Stabenow says the committee will place a priority on expanding access to food assistance programs such as the Supplemental Nutrition Assistance Program (SNAP).
Climate
The increasing number and severity of devastating weather events is creating a sense of urgency to address climate change, according to Stabenow. She stresses, however, that climate initiatives need to be incentive-based and created with farmer input.
“I know that we can provide voluntary, producer-lead opportunities for our farmers and foresters that will allow them to continue to cut down their emissions and create new sources of income from the adoption of practices that store more carbon in soil and trees,” she says.
Stabenow says she intends to introduce a bill that would create the structure for a carbon credit system for farmers.
“The most important thing is that we put in place the technical assistance and information so that our farmers and foresters feel comfortable in measuring the carbon, and that they’re going to be able to turn those into carbon credits. And the technical piece of this is very, very important, so we need to move forward on the Growing Climate Solutions Act, and get the structure in place, get a one stop website, have the technical expertise in place,” she says.”

※

__What is needed__
Pick up the passage on Senator Stabenow's agriculture committee priorities after its last sentence and continue it.

__Dataset excerpts__
※

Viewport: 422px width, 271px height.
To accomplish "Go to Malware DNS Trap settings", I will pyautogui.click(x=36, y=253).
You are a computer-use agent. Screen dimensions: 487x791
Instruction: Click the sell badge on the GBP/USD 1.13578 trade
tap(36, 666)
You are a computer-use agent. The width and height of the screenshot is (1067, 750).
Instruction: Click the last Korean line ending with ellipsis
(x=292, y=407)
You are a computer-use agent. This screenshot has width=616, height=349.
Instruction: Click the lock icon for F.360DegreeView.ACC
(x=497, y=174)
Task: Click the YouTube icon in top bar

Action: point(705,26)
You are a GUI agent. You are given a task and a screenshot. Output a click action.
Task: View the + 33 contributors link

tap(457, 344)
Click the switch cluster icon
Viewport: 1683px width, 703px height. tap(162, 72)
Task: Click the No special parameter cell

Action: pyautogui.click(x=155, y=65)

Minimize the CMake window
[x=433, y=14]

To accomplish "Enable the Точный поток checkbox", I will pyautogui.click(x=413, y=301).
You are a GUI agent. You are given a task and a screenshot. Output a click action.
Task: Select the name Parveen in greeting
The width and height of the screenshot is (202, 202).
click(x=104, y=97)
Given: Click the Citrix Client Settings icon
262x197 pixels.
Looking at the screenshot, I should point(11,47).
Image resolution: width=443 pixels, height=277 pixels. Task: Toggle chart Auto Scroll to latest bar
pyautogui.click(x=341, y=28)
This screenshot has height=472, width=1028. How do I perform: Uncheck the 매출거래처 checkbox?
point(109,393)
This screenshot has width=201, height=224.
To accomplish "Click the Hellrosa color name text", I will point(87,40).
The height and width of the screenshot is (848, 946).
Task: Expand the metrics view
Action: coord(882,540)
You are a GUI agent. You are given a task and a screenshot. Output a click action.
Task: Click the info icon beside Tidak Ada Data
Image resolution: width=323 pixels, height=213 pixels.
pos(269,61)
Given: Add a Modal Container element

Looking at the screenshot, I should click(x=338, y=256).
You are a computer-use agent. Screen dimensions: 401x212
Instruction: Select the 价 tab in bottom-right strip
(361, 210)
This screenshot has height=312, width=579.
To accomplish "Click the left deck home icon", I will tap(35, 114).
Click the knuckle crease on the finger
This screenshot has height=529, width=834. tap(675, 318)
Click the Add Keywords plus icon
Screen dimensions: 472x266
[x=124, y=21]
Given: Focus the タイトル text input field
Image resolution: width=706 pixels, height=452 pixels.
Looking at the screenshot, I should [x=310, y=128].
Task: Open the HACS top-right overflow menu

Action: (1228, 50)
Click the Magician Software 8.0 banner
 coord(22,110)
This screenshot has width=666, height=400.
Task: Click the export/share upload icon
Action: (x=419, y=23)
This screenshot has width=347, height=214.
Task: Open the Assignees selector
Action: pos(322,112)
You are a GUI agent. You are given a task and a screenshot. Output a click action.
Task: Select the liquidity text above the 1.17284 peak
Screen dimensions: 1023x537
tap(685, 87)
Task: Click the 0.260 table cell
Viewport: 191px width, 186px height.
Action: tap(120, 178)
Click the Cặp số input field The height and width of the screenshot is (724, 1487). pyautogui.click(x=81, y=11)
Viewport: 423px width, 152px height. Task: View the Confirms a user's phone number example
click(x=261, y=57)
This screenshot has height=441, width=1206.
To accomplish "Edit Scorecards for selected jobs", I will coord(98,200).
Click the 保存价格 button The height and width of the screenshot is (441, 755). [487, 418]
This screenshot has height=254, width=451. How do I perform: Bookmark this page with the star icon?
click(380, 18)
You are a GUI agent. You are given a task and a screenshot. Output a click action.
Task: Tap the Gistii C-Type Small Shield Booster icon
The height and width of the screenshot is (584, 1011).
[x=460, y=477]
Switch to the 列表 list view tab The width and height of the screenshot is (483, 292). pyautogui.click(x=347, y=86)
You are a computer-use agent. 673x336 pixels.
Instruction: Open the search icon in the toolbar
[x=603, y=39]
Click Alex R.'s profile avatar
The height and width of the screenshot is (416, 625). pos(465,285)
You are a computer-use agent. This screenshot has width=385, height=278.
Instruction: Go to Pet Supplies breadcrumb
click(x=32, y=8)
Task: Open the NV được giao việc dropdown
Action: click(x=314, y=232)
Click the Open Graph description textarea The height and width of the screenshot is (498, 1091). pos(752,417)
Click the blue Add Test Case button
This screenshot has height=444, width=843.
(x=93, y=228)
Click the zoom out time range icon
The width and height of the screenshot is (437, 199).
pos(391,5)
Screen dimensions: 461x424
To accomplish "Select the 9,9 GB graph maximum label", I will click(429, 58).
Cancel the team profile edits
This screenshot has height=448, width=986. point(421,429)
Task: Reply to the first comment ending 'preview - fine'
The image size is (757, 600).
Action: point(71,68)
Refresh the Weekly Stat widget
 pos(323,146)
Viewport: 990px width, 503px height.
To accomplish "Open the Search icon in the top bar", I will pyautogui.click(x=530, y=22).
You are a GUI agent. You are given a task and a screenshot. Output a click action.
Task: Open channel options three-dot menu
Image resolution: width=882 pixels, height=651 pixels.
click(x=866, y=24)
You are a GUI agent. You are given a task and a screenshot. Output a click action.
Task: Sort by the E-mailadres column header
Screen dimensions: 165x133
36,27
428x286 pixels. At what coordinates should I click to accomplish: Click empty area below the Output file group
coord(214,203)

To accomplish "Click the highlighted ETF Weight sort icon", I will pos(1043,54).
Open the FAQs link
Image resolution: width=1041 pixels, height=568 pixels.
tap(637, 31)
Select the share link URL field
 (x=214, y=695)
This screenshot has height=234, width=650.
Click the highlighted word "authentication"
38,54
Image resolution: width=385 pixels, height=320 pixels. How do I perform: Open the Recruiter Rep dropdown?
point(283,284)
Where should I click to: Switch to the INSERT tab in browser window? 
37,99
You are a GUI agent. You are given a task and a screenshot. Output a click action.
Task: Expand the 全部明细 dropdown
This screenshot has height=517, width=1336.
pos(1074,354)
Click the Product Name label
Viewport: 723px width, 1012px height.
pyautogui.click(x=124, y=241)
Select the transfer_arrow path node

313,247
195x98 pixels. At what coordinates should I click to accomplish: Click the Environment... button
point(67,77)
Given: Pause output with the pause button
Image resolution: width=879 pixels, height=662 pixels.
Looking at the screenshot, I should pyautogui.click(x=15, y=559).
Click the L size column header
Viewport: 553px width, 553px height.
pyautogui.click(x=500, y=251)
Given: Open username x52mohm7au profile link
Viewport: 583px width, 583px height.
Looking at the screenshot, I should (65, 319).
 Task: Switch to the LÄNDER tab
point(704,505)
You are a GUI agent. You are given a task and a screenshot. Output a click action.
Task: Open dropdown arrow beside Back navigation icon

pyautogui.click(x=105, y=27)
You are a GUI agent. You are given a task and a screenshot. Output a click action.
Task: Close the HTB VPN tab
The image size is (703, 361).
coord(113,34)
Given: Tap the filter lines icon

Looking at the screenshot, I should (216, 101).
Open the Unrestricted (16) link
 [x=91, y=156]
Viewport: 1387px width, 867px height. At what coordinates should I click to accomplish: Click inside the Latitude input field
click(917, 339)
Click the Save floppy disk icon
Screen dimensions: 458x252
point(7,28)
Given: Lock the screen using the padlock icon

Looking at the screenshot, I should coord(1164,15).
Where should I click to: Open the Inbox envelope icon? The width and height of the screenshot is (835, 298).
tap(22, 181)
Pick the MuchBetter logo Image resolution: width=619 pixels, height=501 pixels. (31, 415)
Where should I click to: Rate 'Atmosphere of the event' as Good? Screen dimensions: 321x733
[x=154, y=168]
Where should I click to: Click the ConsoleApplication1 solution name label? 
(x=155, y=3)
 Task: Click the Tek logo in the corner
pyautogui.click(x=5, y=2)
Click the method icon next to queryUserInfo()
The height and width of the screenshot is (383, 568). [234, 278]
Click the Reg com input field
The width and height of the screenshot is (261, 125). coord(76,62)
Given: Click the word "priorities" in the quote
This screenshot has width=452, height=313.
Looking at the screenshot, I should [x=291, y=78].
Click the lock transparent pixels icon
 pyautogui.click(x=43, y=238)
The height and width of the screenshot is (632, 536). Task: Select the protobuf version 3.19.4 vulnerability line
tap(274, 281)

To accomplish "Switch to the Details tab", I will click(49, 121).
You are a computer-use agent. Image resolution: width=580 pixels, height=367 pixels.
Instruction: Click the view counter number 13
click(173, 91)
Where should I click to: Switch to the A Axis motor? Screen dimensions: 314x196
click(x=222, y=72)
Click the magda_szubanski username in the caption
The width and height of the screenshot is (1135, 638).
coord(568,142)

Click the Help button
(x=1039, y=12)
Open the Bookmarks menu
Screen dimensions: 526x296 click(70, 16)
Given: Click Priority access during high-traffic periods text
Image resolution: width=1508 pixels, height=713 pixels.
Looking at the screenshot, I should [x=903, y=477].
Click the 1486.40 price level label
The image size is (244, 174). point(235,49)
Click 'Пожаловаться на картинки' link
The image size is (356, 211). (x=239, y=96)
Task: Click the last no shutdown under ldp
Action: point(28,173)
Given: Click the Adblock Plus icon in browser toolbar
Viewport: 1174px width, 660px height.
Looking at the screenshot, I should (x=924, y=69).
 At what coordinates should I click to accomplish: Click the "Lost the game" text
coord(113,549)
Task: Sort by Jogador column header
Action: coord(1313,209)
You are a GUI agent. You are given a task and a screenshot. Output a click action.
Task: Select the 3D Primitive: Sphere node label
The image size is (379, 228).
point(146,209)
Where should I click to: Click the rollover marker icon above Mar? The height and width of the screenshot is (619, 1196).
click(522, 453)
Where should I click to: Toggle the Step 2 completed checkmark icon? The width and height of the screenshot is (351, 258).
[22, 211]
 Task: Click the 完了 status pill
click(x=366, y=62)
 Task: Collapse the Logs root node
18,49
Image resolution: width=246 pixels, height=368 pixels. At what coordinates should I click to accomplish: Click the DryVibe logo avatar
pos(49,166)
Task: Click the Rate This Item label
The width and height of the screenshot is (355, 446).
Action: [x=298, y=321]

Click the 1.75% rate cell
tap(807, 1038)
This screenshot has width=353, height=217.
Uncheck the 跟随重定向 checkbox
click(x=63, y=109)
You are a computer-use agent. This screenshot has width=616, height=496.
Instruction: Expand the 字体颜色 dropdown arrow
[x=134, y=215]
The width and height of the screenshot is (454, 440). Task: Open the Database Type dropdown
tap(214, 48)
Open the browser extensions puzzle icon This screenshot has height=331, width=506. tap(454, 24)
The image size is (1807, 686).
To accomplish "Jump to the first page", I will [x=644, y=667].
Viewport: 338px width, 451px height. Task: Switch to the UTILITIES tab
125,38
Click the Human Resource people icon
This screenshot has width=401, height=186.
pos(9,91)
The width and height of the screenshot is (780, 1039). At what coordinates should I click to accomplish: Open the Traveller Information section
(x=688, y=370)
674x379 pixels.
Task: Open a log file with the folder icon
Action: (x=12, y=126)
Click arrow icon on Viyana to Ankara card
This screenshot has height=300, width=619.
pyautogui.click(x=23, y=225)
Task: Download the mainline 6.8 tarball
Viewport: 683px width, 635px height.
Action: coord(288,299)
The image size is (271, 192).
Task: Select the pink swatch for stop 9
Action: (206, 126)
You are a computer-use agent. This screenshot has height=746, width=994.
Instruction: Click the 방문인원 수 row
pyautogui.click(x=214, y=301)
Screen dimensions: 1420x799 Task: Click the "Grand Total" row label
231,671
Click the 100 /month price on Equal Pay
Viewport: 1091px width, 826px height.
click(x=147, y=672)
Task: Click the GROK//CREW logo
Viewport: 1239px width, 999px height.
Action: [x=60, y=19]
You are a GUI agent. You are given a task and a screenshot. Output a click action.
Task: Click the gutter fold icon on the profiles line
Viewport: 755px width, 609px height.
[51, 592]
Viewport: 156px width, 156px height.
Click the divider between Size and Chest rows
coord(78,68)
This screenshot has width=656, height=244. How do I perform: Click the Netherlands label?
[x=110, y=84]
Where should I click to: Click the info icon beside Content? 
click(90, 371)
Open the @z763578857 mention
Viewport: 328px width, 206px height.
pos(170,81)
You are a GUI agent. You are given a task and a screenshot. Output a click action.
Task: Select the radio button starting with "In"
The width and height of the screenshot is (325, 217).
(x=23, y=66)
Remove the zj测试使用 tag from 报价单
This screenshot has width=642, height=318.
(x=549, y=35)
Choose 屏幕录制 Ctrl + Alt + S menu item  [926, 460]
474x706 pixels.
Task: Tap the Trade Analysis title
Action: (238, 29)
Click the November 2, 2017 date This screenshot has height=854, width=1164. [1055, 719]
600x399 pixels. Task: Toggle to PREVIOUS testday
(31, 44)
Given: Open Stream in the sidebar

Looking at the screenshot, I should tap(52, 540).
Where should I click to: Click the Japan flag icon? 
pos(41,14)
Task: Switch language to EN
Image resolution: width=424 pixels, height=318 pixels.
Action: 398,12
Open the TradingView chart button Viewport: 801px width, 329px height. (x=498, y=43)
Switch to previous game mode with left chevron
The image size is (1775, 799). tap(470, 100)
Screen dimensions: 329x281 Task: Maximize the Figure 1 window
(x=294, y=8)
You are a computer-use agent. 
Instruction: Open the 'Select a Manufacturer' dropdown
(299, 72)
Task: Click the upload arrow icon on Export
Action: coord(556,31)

※

__Exercise result__
An open question is whether USDA has the authority to use the Commodity Credit Corporation (CCC) to pay for climate priorities. Stabenow says she believes Congress and USDA can move forward without changes to the CCC Charter Act, but that the issue will be reviewed by committee staff.
2023 Farm Bill
While the next farm bill is still two years away, work on the legislation will start this year according to the Senate Ag leader. Some of that work, in addition to listening sessions, will include undoing work of the Trump Administration and building a framework for a carbon program.
“We’ve just had the ad hoc payments, the chaos and the trade policy [and] the, I believe, unfair way in which payments were distributed in some areas, some farmers more than others,” she says. “We need to get back to something that is consistent, that is based on risk management, that allows our farmers to have confidence in the fairness of the system and stability in the system.”
She says she wants to return to what she calls ‘the structure of the farm bill,’ a move back to reliance on risk management tools rather than ad hoc payments.
That structure will include a focus on climate change. Stabenow says she wants the next farm bill to take small-scale pilot carbon programs that were funded in the current farm bill and expand them into full-scale programs that provide the needed infrastructure for an ag-based carbon capture program.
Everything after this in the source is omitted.